Accelerate heterogeneous refinement with large numbers of particles


We have a heterogeneous sample with 7-10 different populations. We have well-polished ~5 million particles for a heterogeneous refinement. Because the populations are not evenly distributed, we have to increase the Batch size per class to 50000 to get good results. But the consequence is the job took 3-5 days to complete. Is there any way to accelerate the job?

Our workstation has 4x3090 GPUs, 512g ram, 2x4TB ssd.

Thank you for any suggestions!

Beyond Fourier cropping down to a Nyquist of, say, ~4 Angstrom, then using that to educate which particles are in which class and moving forward that way for multiple homogeneous refinements, throwing that many particles at that many population options is always going to take some time.

3-5 days total isn’t so bad. 3 days per iteration is bad. :wink:

I’d suggest maybe getting a faster GPU (4090?) but the Ada Lovelace cards seem to have some teething problems with CryoSPARC, IIRC.

Thank you for your suggestions! I am just wondering what is the bottleneck? Is that possible to use multiple GPUs for a single heterogeneous refine (I didn’t see the option)? or it truly relies on the performance of a single GPU, maybe an A100 can notably make it faster?

Multiple GPUs are currently not supported for homogeneous, heterogeneous, local and non-uniform refinement.

I’ve no experience of the A100… maybe?
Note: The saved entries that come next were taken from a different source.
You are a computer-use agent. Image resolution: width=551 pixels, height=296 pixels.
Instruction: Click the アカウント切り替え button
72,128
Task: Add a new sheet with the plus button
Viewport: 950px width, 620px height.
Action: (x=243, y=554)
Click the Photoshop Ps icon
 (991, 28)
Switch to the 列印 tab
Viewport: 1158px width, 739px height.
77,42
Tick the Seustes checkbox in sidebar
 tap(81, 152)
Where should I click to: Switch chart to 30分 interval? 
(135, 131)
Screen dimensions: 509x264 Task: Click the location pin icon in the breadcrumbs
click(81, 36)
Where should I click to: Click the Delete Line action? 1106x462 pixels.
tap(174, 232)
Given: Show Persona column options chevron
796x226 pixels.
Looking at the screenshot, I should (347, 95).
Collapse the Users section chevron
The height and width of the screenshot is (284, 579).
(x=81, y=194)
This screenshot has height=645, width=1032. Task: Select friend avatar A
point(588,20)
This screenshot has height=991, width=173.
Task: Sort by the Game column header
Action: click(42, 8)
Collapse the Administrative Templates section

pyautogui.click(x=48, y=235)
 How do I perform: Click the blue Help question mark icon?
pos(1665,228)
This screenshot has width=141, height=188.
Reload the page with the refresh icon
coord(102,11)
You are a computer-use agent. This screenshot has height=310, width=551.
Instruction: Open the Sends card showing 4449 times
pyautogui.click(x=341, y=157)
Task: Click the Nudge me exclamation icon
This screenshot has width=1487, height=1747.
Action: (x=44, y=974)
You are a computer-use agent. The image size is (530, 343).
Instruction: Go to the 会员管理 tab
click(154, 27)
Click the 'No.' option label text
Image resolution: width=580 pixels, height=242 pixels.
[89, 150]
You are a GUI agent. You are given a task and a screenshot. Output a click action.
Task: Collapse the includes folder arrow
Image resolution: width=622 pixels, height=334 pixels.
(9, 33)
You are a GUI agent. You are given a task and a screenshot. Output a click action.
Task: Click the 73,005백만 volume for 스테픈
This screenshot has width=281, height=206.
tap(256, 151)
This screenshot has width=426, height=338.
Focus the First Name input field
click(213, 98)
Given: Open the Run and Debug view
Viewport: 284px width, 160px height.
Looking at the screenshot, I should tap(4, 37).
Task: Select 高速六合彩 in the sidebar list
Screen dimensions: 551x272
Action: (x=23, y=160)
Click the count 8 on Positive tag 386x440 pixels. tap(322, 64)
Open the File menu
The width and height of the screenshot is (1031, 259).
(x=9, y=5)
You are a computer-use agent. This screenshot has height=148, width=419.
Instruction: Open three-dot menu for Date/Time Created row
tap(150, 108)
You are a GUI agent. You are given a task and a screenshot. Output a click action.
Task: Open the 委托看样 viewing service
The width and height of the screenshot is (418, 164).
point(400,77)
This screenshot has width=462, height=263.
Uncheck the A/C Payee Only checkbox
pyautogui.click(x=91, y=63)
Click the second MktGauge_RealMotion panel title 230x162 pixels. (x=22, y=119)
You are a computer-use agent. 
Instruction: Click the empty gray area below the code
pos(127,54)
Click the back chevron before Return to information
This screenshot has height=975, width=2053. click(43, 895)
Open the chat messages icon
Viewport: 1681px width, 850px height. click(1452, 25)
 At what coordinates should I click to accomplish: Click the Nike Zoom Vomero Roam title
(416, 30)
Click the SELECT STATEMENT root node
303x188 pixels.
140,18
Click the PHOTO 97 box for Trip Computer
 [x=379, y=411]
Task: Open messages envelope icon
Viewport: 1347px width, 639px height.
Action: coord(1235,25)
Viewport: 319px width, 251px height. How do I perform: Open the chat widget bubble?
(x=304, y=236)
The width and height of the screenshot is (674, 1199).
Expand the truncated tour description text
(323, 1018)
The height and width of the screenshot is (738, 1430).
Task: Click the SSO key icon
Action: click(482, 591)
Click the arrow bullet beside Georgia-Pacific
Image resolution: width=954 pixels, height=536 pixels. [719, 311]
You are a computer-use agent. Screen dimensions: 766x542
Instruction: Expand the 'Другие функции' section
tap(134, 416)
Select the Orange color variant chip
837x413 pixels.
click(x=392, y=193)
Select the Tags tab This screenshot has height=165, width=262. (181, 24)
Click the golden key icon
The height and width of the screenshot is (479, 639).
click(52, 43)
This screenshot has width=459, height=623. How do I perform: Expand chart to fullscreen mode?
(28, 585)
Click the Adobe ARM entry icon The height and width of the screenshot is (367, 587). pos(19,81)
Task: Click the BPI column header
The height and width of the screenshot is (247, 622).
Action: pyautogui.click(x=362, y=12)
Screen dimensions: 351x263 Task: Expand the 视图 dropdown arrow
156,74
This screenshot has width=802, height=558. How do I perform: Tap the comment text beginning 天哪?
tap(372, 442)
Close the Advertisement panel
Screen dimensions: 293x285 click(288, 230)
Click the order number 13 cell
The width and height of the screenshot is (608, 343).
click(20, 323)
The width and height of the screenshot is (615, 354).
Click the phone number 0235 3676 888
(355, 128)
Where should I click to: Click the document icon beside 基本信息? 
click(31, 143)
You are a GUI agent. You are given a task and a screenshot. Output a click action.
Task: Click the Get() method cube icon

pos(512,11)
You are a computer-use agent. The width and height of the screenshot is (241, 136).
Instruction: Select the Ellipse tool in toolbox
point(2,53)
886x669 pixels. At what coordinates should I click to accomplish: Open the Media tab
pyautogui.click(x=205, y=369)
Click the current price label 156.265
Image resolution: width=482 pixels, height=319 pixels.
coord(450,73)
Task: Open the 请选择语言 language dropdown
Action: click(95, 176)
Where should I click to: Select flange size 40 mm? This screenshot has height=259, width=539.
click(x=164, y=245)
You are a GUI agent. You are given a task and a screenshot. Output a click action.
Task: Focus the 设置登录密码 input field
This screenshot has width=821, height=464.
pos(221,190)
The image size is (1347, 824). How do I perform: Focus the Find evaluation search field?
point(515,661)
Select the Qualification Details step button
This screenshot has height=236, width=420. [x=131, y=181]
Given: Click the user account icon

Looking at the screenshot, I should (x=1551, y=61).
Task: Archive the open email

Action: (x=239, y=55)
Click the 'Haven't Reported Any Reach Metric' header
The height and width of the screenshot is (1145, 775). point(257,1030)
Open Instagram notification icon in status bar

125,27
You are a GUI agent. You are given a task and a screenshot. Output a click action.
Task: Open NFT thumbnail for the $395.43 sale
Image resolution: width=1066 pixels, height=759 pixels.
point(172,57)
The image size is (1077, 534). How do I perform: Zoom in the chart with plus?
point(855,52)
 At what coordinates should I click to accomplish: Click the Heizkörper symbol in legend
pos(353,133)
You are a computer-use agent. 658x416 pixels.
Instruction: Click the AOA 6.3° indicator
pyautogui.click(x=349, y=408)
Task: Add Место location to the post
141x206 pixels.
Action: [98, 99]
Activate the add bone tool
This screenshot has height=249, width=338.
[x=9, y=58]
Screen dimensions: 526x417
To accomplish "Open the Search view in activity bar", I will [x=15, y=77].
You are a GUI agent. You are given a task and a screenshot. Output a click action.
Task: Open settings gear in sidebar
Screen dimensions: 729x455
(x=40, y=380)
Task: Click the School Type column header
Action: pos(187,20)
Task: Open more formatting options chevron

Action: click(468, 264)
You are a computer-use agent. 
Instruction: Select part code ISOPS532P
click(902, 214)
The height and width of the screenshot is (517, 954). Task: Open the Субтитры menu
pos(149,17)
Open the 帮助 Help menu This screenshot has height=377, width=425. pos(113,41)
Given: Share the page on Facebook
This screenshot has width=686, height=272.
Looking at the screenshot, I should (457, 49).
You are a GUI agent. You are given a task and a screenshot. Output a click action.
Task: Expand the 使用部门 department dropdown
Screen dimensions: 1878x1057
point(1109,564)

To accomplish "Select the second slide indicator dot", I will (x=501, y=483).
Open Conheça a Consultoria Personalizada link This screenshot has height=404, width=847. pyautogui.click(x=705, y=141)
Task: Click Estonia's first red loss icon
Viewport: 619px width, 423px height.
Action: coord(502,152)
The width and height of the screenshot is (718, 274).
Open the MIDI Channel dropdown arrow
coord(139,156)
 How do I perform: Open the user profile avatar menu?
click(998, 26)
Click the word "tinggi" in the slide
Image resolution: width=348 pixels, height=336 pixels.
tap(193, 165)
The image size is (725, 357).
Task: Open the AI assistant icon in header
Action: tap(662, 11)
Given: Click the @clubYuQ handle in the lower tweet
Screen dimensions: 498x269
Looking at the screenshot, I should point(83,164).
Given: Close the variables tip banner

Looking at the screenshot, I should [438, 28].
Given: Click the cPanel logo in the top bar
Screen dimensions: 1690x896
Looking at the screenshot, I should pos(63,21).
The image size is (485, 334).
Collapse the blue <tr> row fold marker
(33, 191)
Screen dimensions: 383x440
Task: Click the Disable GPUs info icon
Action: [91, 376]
From a (very brief) search, some benchmarks don’t mark the A100 as significantly faster than a 3090 with RELION… almost certainly not worth the cost unless you have them already.

The bottleneck is likely just the sheer number of particles, which have to be tested against all possible orientations for all populations. Increase number of populations and the complexity grows rapidly.

If you haven’t tried already, perhaps a consensus map (all particles into a single homogeneous refinement) followed by 3D classification (which does not change angular assignments) might tease out the different populations (use force hard classification) which can then be refined individually, or possibly then fed to individual heterogeneous refinements, before grouping like structures together and re-refining (I’ve had success with that strategy in the past, although that dataset was processed in RELION rather than CryoSPARC, although the general workflow would translate easily enough…)

Thank you for your advice! I will try 3D classification.